We recommend that the State employ a specialist to negotiate agreements to acquire prescription drugs. We recommend revision of the statute to accommodate Medicaid and group purchasing organizations. We recommend that there be improved communication of legislative actions to enable compliance. We also recommend that agency personnel ensure consistency of accounting coding and compliance with purchasing regulations.”

About the time I received a draft of the State Auditor’s report to review, an alarming investigative report on the activities of CVS Caremark, one of the three large PBMs that control most of the PBM business in the country, was issued by Change to Win (see attached executive summary). This report raised many concerns about CVS Caremark’s practices, including repeated accusations of drug switching, selling patient data or improperly handling patient medical and other private information, and fraud including improperly selling returned drugs. Although I am not aware of any contracts between CVS and state agencies, the company does operate in the State of Maine.

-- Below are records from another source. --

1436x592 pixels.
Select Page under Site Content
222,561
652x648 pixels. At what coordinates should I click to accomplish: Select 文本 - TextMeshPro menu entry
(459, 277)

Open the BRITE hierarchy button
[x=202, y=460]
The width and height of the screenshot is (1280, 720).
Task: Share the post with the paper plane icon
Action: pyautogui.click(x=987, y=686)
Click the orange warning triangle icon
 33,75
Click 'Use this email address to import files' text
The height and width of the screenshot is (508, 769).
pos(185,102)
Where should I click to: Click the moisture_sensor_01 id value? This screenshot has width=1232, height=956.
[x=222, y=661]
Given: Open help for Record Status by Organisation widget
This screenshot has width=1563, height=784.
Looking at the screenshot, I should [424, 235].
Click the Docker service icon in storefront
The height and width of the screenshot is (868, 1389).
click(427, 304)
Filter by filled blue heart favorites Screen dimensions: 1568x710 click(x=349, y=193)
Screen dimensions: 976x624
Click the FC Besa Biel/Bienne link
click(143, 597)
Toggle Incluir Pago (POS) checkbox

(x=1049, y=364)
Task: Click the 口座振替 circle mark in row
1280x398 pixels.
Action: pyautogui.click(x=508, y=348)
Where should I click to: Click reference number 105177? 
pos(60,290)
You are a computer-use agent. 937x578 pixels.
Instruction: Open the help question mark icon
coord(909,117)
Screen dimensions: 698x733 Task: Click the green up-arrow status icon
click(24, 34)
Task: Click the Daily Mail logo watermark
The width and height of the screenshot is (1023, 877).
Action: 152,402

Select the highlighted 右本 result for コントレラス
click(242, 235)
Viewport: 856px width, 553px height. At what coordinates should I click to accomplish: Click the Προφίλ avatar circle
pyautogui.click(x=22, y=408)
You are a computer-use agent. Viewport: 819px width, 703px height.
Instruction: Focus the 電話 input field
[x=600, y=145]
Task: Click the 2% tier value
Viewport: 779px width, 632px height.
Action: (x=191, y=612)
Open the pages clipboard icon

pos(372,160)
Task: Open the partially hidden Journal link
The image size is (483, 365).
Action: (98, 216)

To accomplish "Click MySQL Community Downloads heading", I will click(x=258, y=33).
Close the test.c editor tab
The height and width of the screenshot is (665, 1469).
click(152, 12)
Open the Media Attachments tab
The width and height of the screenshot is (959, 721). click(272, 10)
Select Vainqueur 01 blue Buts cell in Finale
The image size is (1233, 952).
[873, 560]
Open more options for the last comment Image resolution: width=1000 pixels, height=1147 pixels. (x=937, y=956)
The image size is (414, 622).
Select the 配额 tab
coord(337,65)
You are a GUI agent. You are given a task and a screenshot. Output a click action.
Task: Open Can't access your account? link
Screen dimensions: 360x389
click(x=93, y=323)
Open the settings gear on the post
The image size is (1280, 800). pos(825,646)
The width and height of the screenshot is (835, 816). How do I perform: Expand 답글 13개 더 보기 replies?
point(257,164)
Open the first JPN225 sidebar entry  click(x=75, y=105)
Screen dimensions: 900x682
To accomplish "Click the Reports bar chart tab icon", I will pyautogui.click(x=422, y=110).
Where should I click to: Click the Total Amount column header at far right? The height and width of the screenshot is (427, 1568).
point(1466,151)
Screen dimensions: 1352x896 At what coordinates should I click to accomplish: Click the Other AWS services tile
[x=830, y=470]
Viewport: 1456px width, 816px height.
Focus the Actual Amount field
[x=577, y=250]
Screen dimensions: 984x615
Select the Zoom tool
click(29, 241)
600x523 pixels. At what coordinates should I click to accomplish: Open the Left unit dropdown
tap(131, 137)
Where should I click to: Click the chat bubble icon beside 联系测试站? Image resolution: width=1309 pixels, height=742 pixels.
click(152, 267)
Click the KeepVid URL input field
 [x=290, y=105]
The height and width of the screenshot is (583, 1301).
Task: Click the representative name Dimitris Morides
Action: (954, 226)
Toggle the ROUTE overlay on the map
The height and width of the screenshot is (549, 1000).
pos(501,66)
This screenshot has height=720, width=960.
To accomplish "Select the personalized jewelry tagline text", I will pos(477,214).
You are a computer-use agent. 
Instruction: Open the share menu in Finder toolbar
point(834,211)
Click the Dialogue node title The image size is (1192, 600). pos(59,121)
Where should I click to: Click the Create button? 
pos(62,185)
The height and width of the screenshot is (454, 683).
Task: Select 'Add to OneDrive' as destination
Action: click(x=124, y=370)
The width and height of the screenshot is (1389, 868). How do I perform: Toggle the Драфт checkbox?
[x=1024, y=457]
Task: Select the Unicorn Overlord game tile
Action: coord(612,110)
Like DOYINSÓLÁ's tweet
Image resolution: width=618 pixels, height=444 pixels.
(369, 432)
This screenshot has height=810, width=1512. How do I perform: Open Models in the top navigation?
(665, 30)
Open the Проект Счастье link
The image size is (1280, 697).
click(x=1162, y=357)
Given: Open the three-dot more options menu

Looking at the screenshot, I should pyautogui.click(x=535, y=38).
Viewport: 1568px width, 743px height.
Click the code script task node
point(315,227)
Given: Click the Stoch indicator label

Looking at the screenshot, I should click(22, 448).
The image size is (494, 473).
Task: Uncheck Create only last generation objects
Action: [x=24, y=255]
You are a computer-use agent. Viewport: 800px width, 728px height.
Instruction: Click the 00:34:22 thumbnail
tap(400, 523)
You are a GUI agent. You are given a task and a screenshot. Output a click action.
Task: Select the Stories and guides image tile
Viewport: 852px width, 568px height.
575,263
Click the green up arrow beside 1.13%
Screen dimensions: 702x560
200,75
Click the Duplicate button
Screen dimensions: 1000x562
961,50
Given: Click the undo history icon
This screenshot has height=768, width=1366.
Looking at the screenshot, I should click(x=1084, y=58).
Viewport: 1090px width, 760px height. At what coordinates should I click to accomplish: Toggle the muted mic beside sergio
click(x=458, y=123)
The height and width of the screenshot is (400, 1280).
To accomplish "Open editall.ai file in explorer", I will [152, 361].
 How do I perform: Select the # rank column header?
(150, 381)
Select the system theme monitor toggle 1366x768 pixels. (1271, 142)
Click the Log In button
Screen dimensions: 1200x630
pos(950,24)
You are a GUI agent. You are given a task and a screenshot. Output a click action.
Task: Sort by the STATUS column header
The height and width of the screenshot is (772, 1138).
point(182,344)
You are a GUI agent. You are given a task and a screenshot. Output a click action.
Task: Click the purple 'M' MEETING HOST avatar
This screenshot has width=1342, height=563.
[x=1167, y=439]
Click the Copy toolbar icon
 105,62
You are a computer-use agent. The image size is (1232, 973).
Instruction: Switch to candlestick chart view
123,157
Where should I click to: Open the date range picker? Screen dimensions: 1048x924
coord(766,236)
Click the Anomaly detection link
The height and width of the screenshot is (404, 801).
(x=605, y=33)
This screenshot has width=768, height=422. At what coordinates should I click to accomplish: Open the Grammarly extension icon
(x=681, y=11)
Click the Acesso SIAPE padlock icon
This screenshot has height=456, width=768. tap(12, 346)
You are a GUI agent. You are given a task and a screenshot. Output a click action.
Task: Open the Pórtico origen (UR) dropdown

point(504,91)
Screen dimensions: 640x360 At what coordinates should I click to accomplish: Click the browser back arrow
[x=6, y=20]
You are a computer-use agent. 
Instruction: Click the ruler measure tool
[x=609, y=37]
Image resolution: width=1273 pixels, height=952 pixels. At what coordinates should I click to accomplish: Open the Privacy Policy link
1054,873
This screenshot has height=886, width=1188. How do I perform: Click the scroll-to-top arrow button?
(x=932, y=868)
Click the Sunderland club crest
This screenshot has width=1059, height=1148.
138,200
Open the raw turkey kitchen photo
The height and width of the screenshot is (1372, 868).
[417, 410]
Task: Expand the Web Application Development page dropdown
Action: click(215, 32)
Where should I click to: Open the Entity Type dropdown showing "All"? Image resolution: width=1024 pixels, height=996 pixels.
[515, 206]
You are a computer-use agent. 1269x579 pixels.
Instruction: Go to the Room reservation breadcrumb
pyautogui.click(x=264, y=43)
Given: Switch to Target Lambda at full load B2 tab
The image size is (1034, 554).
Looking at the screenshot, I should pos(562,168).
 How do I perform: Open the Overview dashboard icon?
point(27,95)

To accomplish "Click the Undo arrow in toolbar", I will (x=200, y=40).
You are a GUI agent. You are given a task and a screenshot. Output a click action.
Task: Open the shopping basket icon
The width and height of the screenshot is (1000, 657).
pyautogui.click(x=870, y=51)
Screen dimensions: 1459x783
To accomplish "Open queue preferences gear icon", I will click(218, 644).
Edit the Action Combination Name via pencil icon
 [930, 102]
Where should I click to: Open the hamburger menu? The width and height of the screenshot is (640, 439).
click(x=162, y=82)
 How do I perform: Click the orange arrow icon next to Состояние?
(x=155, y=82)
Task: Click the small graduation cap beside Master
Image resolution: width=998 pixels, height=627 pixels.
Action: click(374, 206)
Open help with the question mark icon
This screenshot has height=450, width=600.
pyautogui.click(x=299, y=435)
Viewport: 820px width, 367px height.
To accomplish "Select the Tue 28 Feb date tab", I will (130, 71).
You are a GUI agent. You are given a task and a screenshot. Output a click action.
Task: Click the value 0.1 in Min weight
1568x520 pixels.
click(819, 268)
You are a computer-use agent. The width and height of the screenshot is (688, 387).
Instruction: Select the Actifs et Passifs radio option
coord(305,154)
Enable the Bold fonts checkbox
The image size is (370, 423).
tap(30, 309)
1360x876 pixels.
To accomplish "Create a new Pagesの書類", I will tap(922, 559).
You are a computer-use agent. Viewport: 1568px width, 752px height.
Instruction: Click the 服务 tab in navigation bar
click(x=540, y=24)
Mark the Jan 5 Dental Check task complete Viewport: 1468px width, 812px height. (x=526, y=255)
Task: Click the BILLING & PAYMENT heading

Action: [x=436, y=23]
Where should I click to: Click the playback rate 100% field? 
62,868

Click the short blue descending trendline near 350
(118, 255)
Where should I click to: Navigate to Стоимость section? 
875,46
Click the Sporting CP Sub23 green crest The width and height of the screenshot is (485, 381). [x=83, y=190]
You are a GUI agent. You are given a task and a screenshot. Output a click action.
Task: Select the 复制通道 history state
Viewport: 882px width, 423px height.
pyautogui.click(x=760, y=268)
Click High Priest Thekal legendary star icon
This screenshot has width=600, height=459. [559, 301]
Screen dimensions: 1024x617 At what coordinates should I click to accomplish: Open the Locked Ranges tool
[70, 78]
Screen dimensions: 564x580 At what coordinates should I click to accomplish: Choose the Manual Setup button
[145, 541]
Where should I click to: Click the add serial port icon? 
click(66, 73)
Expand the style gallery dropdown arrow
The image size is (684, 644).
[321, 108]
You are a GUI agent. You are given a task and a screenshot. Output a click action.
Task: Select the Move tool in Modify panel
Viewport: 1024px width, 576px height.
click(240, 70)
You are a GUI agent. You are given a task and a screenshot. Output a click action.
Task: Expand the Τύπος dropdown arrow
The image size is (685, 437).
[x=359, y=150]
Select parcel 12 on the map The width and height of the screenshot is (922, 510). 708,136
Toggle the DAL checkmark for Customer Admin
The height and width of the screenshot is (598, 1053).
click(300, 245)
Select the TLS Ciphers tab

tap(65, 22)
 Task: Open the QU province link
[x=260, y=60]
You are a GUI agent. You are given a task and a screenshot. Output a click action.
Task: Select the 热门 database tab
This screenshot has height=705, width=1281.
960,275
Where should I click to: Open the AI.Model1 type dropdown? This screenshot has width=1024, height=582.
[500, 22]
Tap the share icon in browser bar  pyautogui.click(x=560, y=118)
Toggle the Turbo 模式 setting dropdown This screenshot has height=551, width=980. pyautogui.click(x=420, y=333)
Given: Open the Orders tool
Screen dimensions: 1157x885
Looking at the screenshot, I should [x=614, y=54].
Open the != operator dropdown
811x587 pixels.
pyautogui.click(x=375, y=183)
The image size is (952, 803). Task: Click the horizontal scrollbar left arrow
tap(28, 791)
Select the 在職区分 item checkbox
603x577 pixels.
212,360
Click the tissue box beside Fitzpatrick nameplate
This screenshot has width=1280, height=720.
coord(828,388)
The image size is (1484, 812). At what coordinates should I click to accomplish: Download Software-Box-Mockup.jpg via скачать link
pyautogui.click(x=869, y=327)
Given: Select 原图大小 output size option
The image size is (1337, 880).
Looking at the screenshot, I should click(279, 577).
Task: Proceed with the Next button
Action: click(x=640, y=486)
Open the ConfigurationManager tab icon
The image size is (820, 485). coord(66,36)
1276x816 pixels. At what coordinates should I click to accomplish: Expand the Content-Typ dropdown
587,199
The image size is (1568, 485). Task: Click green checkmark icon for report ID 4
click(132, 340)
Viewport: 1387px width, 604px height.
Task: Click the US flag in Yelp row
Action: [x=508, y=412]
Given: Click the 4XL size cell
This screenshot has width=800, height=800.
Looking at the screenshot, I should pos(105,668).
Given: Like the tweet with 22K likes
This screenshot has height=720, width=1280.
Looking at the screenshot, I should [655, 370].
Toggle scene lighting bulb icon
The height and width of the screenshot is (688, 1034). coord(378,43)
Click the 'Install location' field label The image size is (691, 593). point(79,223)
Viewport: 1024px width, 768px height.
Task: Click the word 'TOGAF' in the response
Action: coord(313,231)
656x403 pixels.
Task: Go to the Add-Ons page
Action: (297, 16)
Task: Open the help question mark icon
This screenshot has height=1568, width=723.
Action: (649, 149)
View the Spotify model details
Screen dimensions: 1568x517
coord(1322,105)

As a result of this confluence of events and reports, I developed LD 1339 to accomplish the following:

  1. Provide greater state oversight of PBMs by requiring registration with the Department of Professional and Financial Regulation, Bureau of Insurance. The current law does not have any enforcement mechanism except to the extent that the parties to the contract seek redress under the Unfair Trade Practices Act. This provision of LD 1339 will at least provide for basic tracking of the PBMs operating in the state.
  2. Require the State Auditor to work with state agencies to insure that they comply with the provisions of the PBM law and have appropriate audit procedures and contracts. This provision carries out the recommendations of the State Auditor to insure that state agencies have sufficient expertise to draft contracts that comply with the terms of the PBM law and help insure that the best rebates and discounts are achieved. Potentially millions of dollars in state savings are achievable through better contracting in compliance with existing state law.
  3. Close a gap in our PBM law which does not adequately address the need to protect patient medical and other personal data from sale for marketing purposes or from improper disclosure. CVS Caremark is not the only company that has been accused of improperly handling patient data, and it is routine to sell or trade such data for use by other in marketing pharmaceuticals. This provision will protect that data.